- Problem details: Copy out, word for word, the items from the very start through the line that contains "Image resolution: width=853", including both the first line and that line.

## start Exercise inputs

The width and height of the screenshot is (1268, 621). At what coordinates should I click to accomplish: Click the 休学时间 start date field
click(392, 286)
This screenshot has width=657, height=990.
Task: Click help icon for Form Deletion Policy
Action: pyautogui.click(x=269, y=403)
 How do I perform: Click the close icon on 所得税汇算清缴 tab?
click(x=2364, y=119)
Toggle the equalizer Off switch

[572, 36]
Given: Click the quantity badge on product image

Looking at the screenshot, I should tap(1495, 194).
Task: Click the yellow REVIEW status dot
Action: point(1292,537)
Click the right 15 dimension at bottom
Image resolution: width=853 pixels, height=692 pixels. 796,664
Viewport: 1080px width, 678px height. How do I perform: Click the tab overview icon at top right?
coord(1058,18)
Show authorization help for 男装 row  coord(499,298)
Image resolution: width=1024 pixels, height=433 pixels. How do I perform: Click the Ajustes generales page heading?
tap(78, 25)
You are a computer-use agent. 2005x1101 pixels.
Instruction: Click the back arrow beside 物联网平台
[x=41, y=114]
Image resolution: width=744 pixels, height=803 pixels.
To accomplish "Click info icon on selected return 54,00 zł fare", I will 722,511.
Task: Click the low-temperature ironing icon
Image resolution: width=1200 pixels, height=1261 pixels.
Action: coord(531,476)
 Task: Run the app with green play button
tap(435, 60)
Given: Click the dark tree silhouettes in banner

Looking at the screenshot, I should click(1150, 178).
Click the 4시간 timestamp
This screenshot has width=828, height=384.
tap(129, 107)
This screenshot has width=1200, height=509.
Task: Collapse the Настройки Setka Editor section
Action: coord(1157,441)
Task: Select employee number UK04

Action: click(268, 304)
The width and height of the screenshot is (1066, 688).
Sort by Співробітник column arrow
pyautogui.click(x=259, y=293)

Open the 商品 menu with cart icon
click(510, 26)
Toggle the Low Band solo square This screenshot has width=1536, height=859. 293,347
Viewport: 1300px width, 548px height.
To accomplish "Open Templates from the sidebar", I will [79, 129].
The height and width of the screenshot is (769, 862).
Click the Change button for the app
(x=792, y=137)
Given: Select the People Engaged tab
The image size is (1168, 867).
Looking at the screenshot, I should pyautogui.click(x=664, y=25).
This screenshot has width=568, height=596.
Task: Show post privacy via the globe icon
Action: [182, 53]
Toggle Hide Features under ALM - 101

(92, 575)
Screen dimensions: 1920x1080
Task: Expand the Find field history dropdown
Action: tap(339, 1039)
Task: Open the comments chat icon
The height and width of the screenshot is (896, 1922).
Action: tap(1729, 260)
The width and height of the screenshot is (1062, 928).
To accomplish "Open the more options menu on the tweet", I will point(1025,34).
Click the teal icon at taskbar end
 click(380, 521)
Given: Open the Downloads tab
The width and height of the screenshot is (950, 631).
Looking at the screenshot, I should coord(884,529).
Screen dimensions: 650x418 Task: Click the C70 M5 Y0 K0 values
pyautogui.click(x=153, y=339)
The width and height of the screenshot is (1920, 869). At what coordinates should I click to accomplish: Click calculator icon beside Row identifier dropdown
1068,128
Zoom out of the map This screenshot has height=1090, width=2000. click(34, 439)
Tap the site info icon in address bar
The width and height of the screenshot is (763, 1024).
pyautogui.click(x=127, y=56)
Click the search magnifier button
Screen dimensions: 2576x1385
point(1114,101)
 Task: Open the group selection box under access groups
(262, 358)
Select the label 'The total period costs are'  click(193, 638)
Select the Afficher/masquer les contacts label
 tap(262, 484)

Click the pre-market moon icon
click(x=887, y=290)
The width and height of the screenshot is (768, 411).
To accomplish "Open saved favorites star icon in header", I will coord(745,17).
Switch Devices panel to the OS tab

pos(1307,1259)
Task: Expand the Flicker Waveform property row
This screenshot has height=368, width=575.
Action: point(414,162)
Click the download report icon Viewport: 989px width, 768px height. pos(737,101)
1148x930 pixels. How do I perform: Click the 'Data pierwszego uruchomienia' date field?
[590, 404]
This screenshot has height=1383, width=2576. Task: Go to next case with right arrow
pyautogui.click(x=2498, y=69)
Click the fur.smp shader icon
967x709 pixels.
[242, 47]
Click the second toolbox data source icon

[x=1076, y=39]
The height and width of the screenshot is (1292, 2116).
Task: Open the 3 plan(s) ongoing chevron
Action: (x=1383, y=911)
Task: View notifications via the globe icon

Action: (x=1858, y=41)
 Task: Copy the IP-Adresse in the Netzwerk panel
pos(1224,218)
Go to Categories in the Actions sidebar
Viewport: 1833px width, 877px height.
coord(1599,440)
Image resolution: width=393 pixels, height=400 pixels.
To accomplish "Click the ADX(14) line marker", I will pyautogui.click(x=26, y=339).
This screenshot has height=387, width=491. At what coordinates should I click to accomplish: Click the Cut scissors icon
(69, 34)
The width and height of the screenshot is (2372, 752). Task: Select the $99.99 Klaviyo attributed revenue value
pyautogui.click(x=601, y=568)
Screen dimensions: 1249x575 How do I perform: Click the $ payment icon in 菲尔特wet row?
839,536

## end Exercise inputs

- Solution to this problem:
The width and height of the screenshot is (1268, 621). At what coordinates should I click to accomplish: Click the 休学时间 start date field
click(392, 286)
This screenshot has width=657, height=990.
Task: Click help icon for Form Deletion Policy
Action: pyautogui.click(x=269, y=403)
 How do I perform: Click the close icon on 所得税汇算清缴 tab?
click(x=2364, y=119)
Toggle the equalizer Off switch

[572, 36]
Given: Click the quantity badge on product image

Looking at the screenshot, I should tap(1495, 194).
Task: Click the yellow REVIEW status dot
Action: point(1292,537)
Click the right 15 dimension at bottom
Image resolution: width=853 pixels, height=692 pixels. 796,664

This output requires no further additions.